That’s right. From the start, Renault Sport created the Clio R.S.16 not as a crazy concept, but as a production-intent car. The 275hp hot hatch supermini really is likely to go on sale later this year.
A Megane R.S. engine in a Clio
Renault Sport MD Patrice Ratti said in one sense, the concept was simple. Renault’s most powerful engine is the 275hp 2.0-litre turbo from the Megane R.S. and fitting this to the Clio was “an attractive proposition”. We should say so. It took a month to investigate whether it was feasible: by November 2015, engineers confirmed it would indeed fit.
The entire engine, manual gearbox (rejoice!) and cooling system from the Megane R.S. 275 Trophy-R is thus fitted to the Clio R.S.16, complete with parts sourced from other Megane models plus the Kangoo and even the Espace. A genuine skunkworks project.
The exhaust is new too – Renault couldn’t change the routing or length, despite the Megane being a much bigger car. Enter experts from Akrapovic, who created a bespoke twin-exhaust silencer for it.
Renault has also fitted the lithium ion battery from the Megane R.S. 275 Trophy-R, which both saves space in the engine bay and a full 15kg over the front axle.
Racing suspension for the Clio R.S.16 – literally!
A short timeframe and the radical demands of stuffing such a big, powerful and torquey engine into a Clio created untold demands on the suspension engineers. Enter 35-year Renault Sport veteran Pascal Auffrere, who was given the project “because I’ve been here for such a long time”. He worked on rally cars until the 1990s before moving onto the first Clio Renault Sport model, the 172.
At the front, a new stub axle cut from a solid aluminium block is fitted to the PerfoHub independent steering axis suspension, but it’s even more exotic-sounding at the rear: the FIA-approved rear axle from the rallying Clio R3T is used, reinforced by joint-welded bulkheads.
This has 50% more roll stiffness: good enough to cope with the roughest of gravel rallies so “we are therefore certain it will provide Clio R.S.16 with good road-holding on public roads,” said Chapelain.
Renault’s also fitted the Megane R.S. 275 Trophy-R’s adjustable dampers, and the 350mm brakes as used in the optional Nürburgring pack offered on the car.
As for the wheels, they’re 19-inch rims with Michelin Pilot Sport SP2 tyres. The Clio, however, was originally only ever designed to take 18-inch wheels. So Renault cut away the wheelarches and fitted 60mm-wider composite wheelarch flares. Again, skunkworks!
The rear is as per the regular Clio 200 Turbo, save for the addition of a spoiler from the Clio Cup. This is functional, adding 40kg of downforce at 124mph. Up front, the front splitter has been redesigned, to better channel air into the Megane’s air-to-air exchanger.

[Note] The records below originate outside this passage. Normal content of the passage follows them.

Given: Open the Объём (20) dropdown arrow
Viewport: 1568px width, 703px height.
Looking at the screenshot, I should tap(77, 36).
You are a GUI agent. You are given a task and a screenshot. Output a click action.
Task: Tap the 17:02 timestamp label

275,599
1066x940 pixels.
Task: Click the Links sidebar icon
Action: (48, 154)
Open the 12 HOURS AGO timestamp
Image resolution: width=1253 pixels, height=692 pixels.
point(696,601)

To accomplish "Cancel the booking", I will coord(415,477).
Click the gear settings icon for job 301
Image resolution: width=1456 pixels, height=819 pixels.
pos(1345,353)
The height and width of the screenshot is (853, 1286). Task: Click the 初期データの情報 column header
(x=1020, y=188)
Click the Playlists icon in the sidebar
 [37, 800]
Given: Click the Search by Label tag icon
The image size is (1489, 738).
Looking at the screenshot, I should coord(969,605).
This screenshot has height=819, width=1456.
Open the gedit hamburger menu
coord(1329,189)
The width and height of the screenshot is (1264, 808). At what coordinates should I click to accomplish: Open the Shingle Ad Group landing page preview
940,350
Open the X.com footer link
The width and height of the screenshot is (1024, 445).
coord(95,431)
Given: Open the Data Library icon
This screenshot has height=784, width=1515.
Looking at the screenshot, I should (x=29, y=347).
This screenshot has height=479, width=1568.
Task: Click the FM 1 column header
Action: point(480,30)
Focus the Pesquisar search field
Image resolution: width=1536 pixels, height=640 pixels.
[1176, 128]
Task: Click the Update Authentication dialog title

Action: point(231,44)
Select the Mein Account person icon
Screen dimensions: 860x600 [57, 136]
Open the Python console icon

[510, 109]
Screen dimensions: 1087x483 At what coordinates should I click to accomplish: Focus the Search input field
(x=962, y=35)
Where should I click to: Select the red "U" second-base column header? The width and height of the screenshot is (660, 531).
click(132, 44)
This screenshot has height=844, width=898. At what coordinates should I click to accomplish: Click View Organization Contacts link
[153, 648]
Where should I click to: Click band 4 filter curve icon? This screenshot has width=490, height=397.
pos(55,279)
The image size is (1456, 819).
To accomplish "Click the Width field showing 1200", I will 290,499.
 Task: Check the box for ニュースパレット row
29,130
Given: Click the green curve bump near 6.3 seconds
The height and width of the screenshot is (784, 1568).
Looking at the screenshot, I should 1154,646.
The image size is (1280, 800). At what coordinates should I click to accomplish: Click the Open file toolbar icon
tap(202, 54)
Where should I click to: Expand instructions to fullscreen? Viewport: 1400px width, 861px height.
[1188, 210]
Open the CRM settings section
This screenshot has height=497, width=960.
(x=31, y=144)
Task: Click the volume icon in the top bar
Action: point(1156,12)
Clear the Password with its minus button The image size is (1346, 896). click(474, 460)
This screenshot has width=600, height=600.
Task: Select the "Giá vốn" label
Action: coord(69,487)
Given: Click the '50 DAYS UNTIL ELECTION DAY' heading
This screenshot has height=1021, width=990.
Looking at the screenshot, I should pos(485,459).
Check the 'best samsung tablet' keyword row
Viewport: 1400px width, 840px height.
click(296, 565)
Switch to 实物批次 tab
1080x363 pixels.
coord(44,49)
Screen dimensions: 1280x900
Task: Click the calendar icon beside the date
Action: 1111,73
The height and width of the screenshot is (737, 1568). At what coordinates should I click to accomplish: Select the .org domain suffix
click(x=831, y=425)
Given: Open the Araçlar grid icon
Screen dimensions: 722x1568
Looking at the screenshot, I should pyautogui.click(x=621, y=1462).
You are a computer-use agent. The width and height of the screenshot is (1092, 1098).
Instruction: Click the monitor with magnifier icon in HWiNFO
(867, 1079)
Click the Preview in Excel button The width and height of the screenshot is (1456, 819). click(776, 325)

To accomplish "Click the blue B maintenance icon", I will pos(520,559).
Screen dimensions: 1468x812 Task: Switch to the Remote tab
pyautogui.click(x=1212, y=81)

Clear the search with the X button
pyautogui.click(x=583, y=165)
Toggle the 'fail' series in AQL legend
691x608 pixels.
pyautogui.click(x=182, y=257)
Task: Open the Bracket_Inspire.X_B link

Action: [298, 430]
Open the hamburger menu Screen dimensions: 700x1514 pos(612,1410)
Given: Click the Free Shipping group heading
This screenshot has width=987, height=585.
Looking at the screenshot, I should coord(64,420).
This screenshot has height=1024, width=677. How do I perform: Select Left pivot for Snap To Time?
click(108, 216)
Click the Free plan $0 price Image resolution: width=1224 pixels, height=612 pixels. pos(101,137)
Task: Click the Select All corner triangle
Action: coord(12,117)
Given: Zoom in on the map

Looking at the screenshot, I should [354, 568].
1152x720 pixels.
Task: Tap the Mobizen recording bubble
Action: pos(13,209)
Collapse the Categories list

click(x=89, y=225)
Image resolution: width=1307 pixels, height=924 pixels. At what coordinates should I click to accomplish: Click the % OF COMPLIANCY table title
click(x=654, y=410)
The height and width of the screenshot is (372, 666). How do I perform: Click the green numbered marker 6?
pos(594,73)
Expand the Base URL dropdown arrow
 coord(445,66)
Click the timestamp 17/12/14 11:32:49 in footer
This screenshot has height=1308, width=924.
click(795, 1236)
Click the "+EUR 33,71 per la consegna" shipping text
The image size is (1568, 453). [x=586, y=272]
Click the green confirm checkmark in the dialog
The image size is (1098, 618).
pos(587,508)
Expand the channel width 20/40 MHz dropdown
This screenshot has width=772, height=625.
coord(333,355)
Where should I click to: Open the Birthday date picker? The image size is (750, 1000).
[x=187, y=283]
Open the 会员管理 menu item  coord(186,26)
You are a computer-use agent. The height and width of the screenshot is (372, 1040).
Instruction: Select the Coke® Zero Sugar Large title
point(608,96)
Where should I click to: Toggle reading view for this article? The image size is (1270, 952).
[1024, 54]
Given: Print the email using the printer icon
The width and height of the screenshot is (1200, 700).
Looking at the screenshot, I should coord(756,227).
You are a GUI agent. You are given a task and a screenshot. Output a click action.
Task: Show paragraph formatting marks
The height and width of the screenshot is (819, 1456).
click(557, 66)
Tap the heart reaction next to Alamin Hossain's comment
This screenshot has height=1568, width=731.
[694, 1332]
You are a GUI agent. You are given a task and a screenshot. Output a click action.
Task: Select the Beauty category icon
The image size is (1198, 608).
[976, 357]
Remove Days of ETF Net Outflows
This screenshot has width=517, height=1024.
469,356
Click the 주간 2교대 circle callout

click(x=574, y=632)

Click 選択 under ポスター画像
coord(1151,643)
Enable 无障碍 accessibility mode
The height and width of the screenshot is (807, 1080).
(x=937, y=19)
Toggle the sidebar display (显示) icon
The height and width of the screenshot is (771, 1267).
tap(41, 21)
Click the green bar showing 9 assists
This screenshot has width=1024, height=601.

Renault’s painted the Clio R.S16 in the same Liquid Yellow paint as the RS16 F1 racer, complete with gloss black detailing that mimics the Renault racing car. There are F1-style graphics too, with Renault Sport markings on the roof and a pixellated Renault diamond logo on the rear.
Following its debut at this weekend’s Monaco Grand Prix, Renault will bring the Clio R.S.16 to the Goodwood Festival of Speed on 23-26 June, where it will be keen to make the link to other mad-cap Renault creations from the past: the 5 Turbo, Clio V6, Renault Sport Spider, Megane R.S. R26.R and Megane R.S. 275 Trophy-R.